### QUOTED PASSAGE

= Beginning of Section =

Maybe your key strategic initiative for 2021 is to break into a new class of trade. If this is your goal, then track your product and distribution success as you venture into these new channels. You might leverage your executive S&OP meetings to manage volume expectations in these new channels by discussing obstacles such as margin, pricing or supply chain issues, as well as what steps (tactics) can be taken companywide to overcome them. This is the mark of a true strategic discussion with tangible, actionable and measurable demand and supply plan implications.
Further, the recital of metrics that usually kicks off S&OP process meetings tends to bear little correlation to any stated goal or focus. Forecast error, on-time deliveries in full and inventory levels are great S&OP metrics. But unless you have a strategic initiative to improve these numbers — or to correct them if they are demonstrably out of control — then you may be better off focusing on strategic metrics and then drilling down into go-to-market goals and their respective measures. This helps assure that at least some of your measures align to strategy.

= End of Section =

### STORED DATA
= Beginning of Section =

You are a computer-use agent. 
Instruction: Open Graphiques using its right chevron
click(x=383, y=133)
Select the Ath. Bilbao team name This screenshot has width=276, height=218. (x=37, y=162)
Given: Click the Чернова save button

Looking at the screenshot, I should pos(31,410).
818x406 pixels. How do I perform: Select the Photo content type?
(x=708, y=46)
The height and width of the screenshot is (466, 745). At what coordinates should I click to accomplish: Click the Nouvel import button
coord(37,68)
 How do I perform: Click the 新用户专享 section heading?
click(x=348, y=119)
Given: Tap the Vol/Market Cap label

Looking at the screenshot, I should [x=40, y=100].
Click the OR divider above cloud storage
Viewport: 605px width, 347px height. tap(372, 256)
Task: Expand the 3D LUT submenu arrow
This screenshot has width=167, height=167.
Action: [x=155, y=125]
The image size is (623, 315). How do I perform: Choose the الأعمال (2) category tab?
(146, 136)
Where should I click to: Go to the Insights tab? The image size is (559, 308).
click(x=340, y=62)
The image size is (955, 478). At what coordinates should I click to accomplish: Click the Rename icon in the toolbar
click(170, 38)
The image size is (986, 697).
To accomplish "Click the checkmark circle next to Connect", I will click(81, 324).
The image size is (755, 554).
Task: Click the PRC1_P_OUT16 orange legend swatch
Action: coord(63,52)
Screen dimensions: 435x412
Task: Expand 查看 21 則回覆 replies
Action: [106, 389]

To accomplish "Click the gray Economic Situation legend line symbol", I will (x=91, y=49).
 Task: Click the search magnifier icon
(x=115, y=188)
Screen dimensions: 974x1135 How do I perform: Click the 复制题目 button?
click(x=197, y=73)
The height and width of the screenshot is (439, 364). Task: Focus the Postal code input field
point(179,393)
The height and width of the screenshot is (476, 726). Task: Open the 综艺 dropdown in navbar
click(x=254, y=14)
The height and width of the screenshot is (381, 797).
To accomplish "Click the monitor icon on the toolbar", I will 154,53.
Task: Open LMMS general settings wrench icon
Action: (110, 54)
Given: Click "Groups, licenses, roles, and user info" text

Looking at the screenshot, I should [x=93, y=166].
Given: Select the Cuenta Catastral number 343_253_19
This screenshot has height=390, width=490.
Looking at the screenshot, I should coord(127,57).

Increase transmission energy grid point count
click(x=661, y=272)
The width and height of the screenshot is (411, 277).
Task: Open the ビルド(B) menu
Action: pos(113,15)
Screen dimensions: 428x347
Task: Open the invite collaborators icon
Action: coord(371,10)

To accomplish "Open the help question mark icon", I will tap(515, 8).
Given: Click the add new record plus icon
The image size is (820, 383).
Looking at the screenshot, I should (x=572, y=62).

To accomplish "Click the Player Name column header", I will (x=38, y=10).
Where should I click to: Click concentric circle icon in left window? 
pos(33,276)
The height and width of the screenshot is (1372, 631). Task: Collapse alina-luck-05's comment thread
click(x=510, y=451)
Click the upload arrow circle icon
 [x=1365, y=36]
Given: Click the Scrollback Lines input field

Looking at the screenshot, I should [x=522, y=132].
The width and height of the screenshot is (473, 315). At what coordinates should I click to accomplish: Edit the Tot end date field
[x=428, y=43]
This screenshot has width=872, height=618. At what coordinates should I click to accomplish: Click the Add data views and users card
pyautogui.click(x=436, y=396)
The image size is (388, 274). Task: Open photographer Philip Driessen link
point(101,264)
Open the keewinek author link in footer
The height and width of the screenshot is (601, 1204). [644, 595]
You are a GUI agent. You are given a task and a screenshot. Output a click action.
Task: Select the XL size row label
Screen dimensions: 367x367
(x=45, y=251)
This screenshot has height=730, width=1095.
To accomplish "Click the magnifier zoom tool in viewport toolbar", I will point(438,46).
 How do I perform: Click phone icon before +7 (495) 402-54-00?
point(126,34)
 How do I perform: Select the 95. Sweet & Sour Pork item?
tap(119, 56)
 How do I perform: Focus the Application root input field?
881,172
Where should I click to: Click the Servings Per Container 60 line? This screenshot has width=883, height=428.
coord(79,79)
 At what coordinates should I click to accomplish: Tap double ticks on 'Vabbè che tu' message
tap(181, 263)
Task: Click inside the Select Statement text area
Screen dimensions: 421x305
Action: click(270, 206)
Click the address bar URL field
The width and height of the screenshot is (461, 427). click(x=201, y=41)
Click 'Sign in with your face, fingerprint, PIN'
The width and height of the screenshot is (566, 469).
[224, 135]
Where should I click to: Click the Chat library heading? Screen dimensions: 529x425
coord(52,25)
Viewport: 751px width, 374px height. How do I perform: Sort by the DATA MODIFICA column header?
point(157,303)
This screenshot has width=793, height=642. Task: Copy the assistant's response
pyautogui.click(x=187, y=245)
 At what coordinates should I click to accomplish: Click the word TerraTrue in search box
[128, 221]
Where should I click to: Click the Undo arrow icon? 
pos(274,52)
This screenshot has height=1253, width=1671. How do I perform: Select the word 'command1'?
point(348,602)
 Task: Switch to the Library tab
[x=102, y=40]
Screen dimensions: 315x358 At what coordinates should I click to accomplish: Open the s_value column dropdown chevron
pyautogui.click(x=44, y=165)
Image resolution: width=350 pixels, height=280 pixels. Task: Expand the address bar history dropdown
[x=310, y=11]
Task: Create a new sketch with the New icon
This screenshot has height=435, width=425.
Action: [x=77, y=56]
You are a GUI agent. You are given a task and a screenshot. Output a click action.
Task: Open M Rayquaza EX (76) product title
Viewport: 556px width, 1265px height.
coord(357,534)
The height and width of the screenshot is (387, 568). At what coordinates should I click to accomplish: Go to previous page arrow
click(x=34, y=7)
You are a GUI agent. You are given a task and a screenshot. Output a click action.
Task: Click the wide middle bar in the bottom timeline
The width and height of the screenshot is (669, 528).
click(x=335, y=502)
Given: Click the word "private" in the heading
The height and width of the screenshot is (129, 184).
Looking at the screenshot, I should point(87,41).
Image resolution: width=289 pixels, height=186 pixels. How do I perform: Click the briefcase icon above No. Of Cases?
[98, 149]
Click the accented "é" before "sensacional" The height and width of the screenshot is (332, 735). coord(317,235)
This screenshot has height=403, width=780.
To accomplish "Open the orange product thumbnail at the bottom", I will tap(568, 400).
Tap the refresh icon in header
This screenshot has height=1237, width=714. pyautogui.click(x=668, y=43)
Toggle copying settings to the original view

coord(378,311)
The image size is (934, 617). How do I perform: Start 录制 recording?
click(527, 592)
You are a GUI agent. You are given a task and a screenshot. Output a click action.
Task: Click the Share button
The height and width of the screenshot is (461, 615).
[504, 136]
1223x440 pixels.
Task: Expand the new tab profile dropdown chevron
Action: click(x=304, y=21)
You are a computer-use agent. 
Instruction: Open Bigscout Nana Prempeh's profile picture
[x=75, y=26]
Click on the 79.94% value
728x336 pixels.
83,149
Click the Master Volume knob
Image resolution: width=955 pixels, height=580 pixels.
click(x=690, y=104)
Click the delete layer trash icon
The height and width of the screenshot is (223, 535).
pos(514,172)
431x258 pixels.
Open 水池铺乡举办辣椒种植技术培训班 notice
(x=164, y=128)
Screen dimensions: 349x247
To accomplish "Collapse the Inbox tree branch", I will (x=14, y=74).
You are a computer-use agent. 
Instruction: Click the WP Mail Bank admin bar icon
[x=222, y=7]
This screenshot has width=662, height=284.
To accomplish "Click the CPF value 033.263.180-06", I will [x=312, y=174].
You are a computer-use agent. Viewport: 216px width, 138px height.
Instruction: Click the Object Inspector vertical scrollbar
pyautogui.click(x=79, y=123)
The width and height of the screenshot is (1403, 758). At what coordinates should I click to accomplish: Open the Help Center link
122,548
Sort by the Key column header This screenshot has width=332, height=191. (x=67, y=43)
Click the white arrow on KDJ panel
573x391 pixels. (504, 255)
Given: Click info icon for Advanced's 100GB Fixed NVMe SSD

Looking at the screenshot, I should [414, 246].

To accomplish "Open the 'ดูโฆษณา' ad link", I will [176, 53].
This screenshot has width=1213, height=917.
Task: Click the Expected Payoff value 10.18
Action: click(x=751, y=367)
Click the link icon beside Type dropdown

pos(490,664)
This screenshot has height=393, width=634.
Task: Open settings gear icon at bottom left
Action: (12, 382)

= End of Section =

### EXERCISE AIM
Can you repeat the whole passage on aligning S&OP meetings and metrics with strategy, word for word?

### OUTPUT FOR THIS TASK
Maybe your key strategic initiative for 2021 is to break into a new class of trade. If this is your goal, then track your product and distribution success as you venture into these new channels. You might leverage your executive S&OP meetings to manage volume expectations in these new channels by discussing obstacles such as margin, pricing or supply chain issues, as well as what steps (tactics) can be taken companywide to overcome them. This is the mark of a true strategic discussion with tangible, actionable and measurable demand and supply plan implications.
Further, the recital of metrics that usually kicks off S&OP process meetings tends to bear little correlation to any stated goal or focus. Forecast error, on-time deliveries in full and inventory levels are great S&OP metrics. But unless you have a strategic initiative to improve these numbers — or to correct them if they are demonstrably out of control — then you may be better off focusing on strategic metrics and then drilling down into go-to-market goals and their respective measures. This helps assure that at least some of your measures align to strategy.